The earliest attestation of continuous Arabic text in an ancestor of the modern Arabic script are three lines of poetry by a man named Garm(')allāhe found in En Avdat, Israel, and dated to around 125 CE. This is followed by the Namara inscription, an epitaph of the Lakhmid king Imru' al-Qays bar 'Amro, dating to 328 CE, found at Namaraa, Syria. From the 4th to the 6th centuries, the Nabataean script evolved into the Arabic script recognizable from the early Islamic era. There are inscriptions in an undotted, 17-letter Arabic script dating to the 6th century CE, found at four locations in Syria (Zabad, Jebel Usays, Harran, Umm el-Jimal ). The oldest surviving papyrus in Arabic dates to 643 CE, and it uses dots to produce the modern 28-letter Arabic alphabet. The language of that papyrus and of the Qur'an is referred to by linguists as "Quranic Arabic", as distinct from its codification soon thereafter into "Classical Arabic".

In late pre-Islamic times, a transdialectal and transcommunal variety of Arabic emerged in the Hejaz, which continued living its parallel life after literary Arabic had been institutionally standardized in the 2nd and 3rd century of the Hijra, most strongly in Judeo-Christian texts, keeping alive ancient features eliminated from the "learned" tradition (Classical Arabic). This variety and both its classicizing and "lay" iterations have been termed Middle Arabic in the past, but they are thought to continue an Old Higazi register. It is clear that the orthography of the Quran was not developed for the standardized form of Classical Arabic; rather, it shows the attempt on the part of writers to record an archaic form of Old Higazi.

In the late 6th century AD, a relatively uniform intertribal "poetic koine" distinct from the spoken vernaculars developed based on the Bedouin dialects of Najd, probably in connection with the court of al-Ḥīra. During the first Islamic century, the majority of Arabic poets and Arabic-writing persons spoke Arabic as their mother tongue. Their texts, although mainly preserved in far later manuscripts, contain traces of non-standardized Classical Arabic elements in morphology and syntax.

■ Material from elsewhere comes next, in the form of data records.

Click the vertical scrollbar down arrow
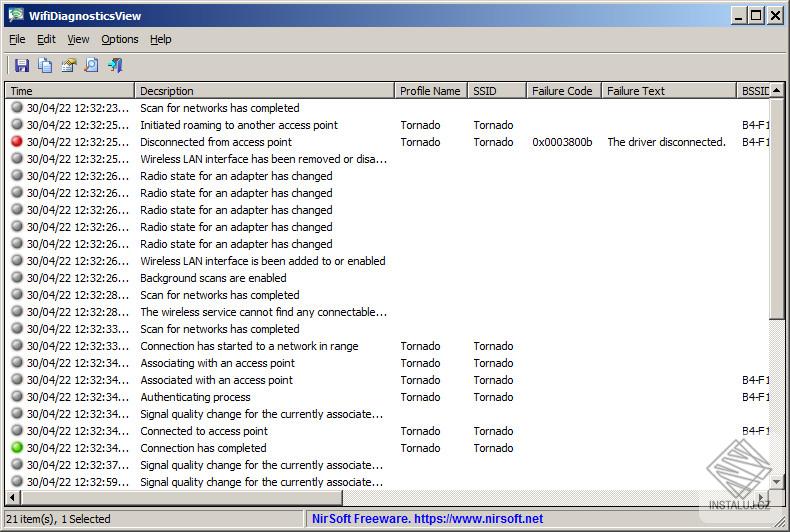The width and height of the screenshot is (790, 532). click(x=777, y=481)
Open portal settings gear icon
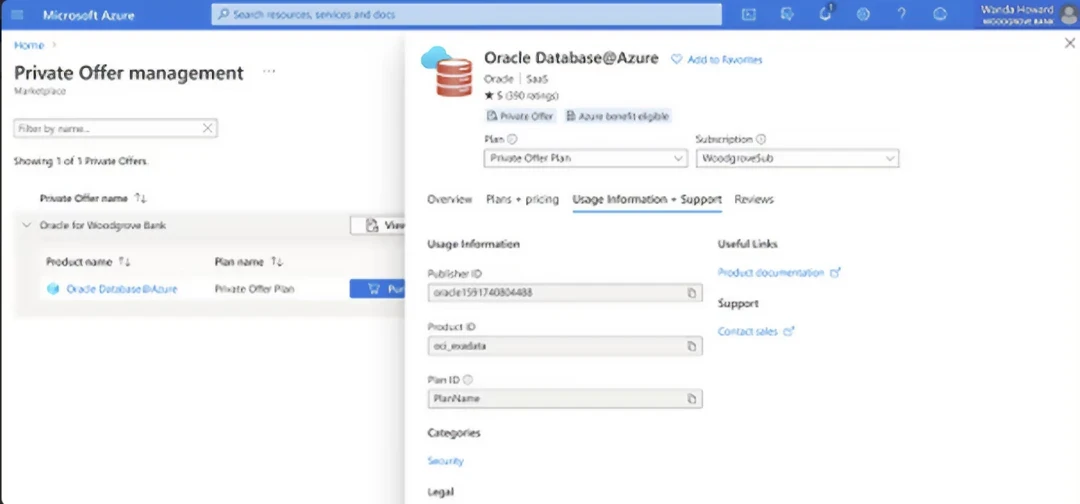1080x504 pixels. coord(864,15)
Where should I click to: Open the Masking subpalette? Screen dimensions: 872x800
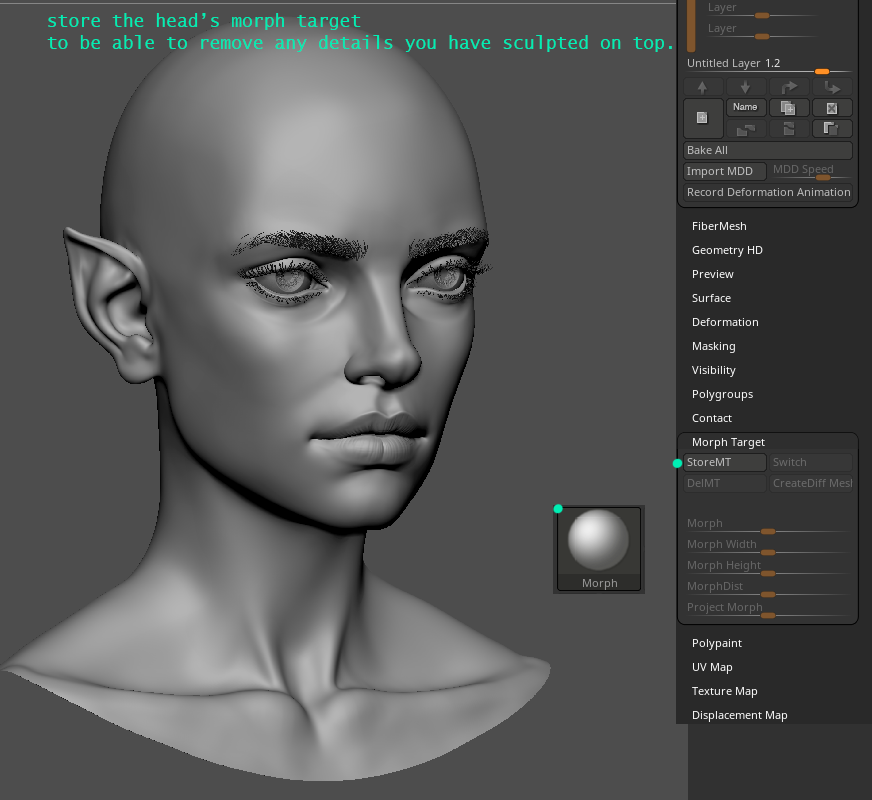(x=713, y=345)
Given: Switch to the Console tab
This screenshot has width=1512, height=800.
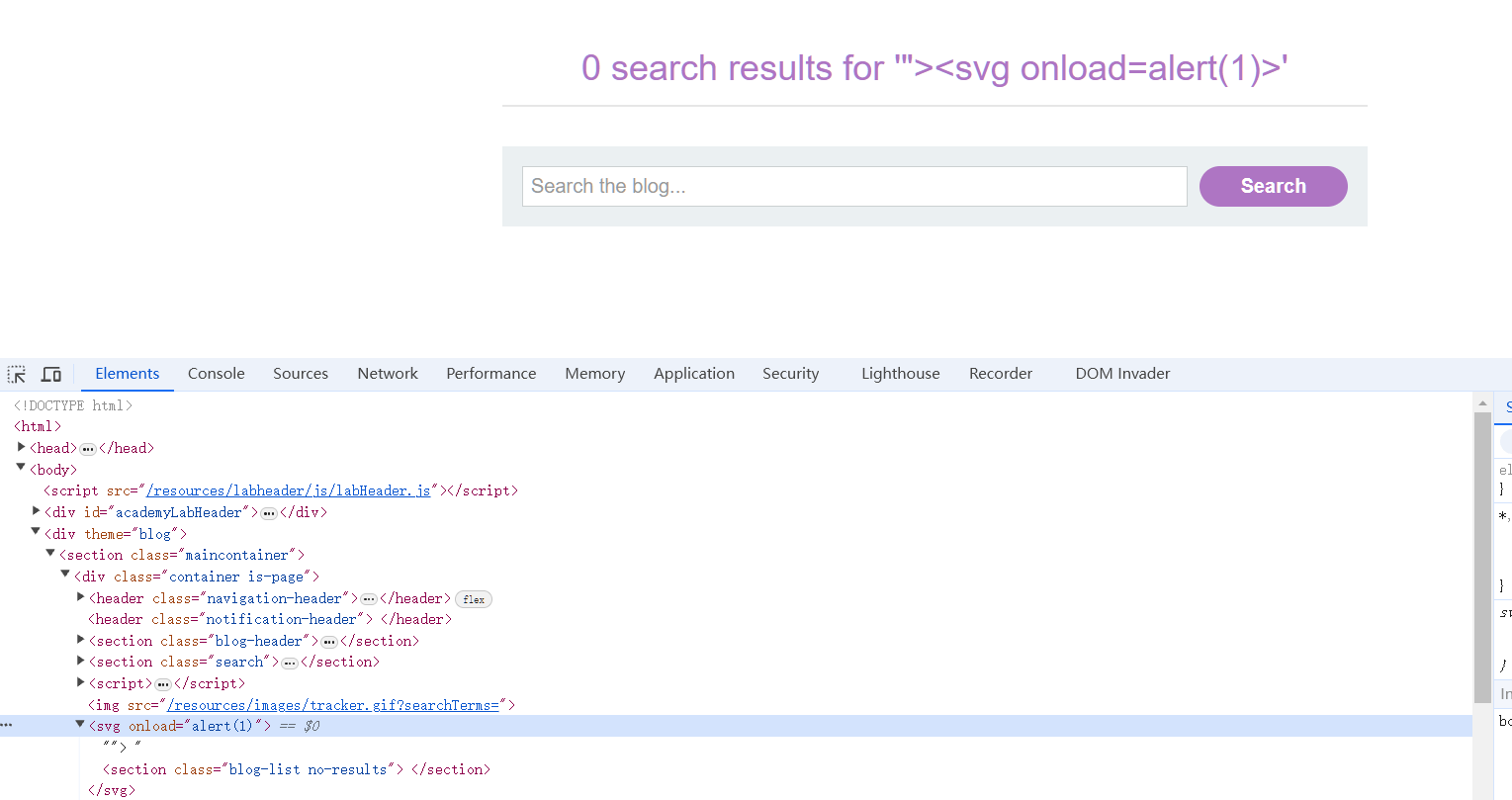Looking at the screenshot, I should 216,374.
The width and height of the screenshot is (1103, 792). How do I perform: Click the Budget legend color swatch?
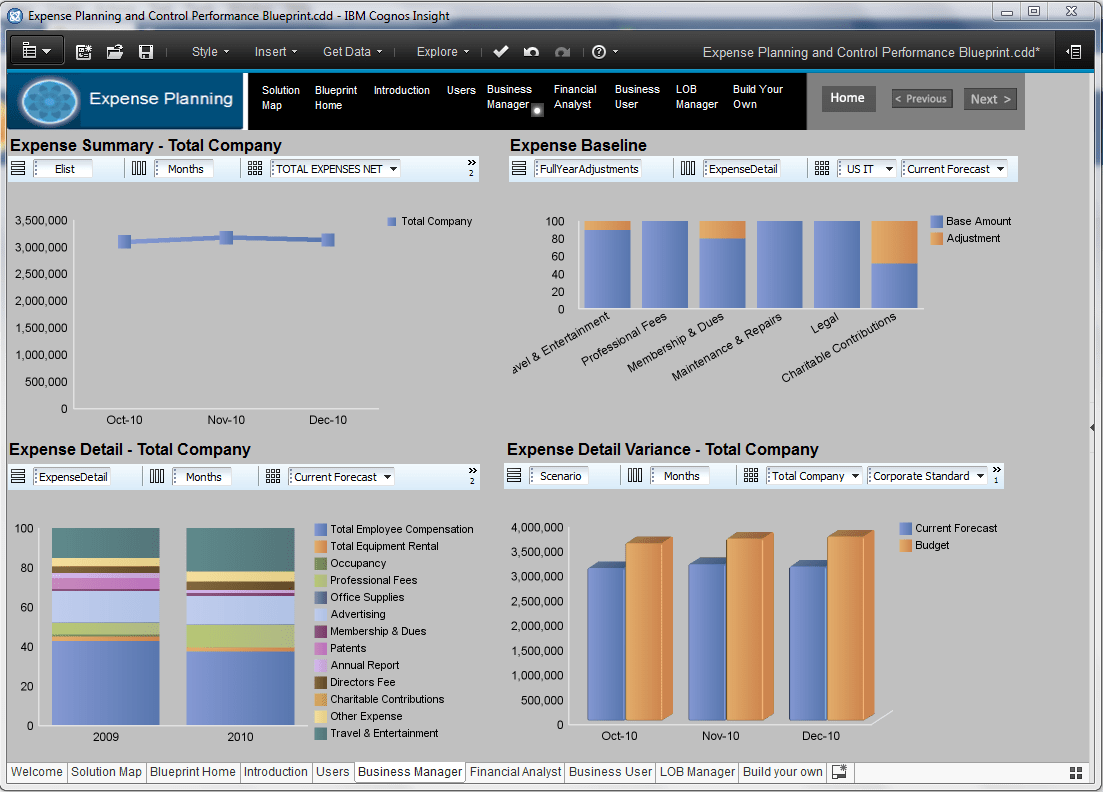coord(906,545)
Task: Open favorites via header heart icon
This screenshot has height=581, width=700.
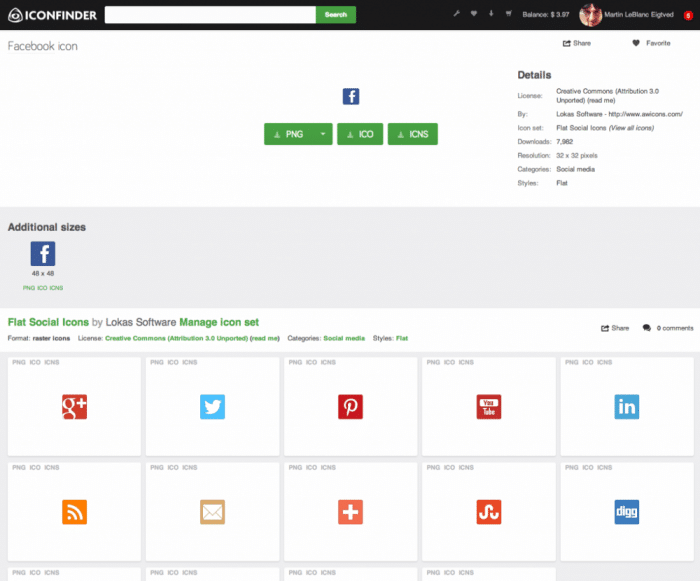Action: [473, 14]
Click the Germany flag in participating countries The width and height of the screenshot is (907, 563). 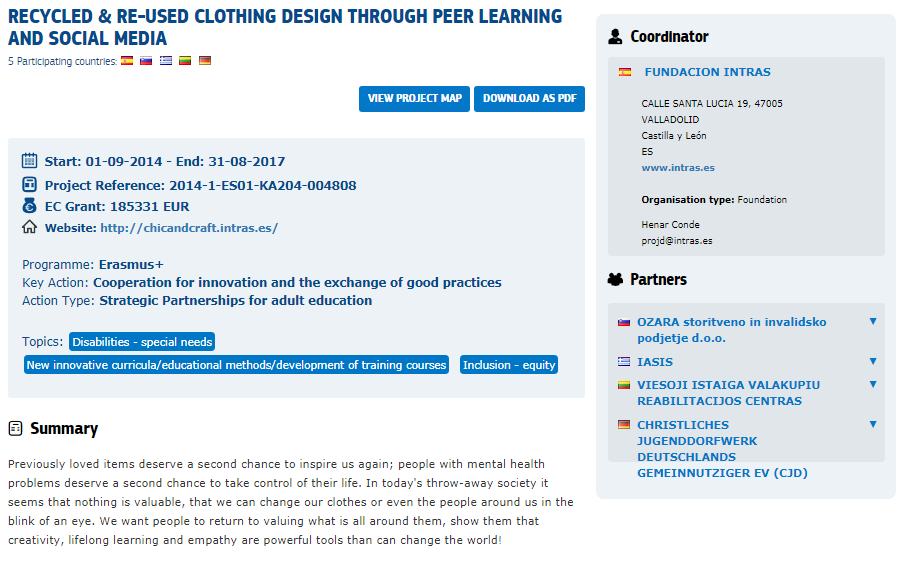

Abu al-Aswad al-Du'ali ( c.  603 –689) is credited with standardizing Arabic grammar, or an-naḥw ( النَّحو "the way" ), and pioneering a system of diacritics to differentiate consonants ( نقط الإعجام nuqaṭu‿l-i'jām "pointing for non-Arabs") and indicate vocalization ( التشكيل at-tashkīl). Al-Khalil ibn Ahmad al-Farahidi (718–786) compiled the first Arabic dictionary, Kitāb al-'Ayn ( كتاب العين "The Book of the Letter ع"), and is credited with establishing the rules of Arabic prosody. Al-Jahiz (776–868) proposed to Al-Akhfash al-Akbar an overhaul of the grammar of Arabic, but it would not come to pass for two centuries. The standardization of Arabic reached completion around the end of the 8th century. The first comprehensive description of the ʿarabiyya "Arabic", Sībawayhi's al-Kitāb, is based first of all upon a corpus of poetic texts, in addition to Qur'an usage and Bedouin informants whom he considered to be reliable speakers of the ʿarabiyya.

Arabic spread with the spread of Islam. Following the early Muslim conquests, Arabic gained vocabulary from Middle Persian and Turkish. In the early Abbasid period, many Classical Greek terms entered Arabic through translations carried out at Baghdad's House of Wisdom.

By the 8th century, knowledge of Classical Arabic had become an essential prerequisite for rising into the higher classes throughout the Islamic world, both for Muslims and non-Muslims. For example, Maimonides, the Andalusi Jewish philosopher, authored works in Judeo-Arabic—Arabic written in Hebrew script.

Ibn Jinni of Mosul, a pioneer in phonology, wrote prolifically in the 10th century on Arabic morphology and phonology in works such as Kitāb Al-Munṣif, Kitāb Al-Muḥtasab, and Kitāb Al-Khaṣāʾiṣ  [ar] .

Ibn Mada' of Cordoba (1116–1196) realized the overhaul of Arabic grammar first proposed by Al-Jahiz 200 years prior.

The Maghrebi lexicographer Ibn Manzur compiled Lisān al-ʿArab ( لسان العرب , "Tongue of Arabs"), a major reference dictionary of Arabic, in 1290.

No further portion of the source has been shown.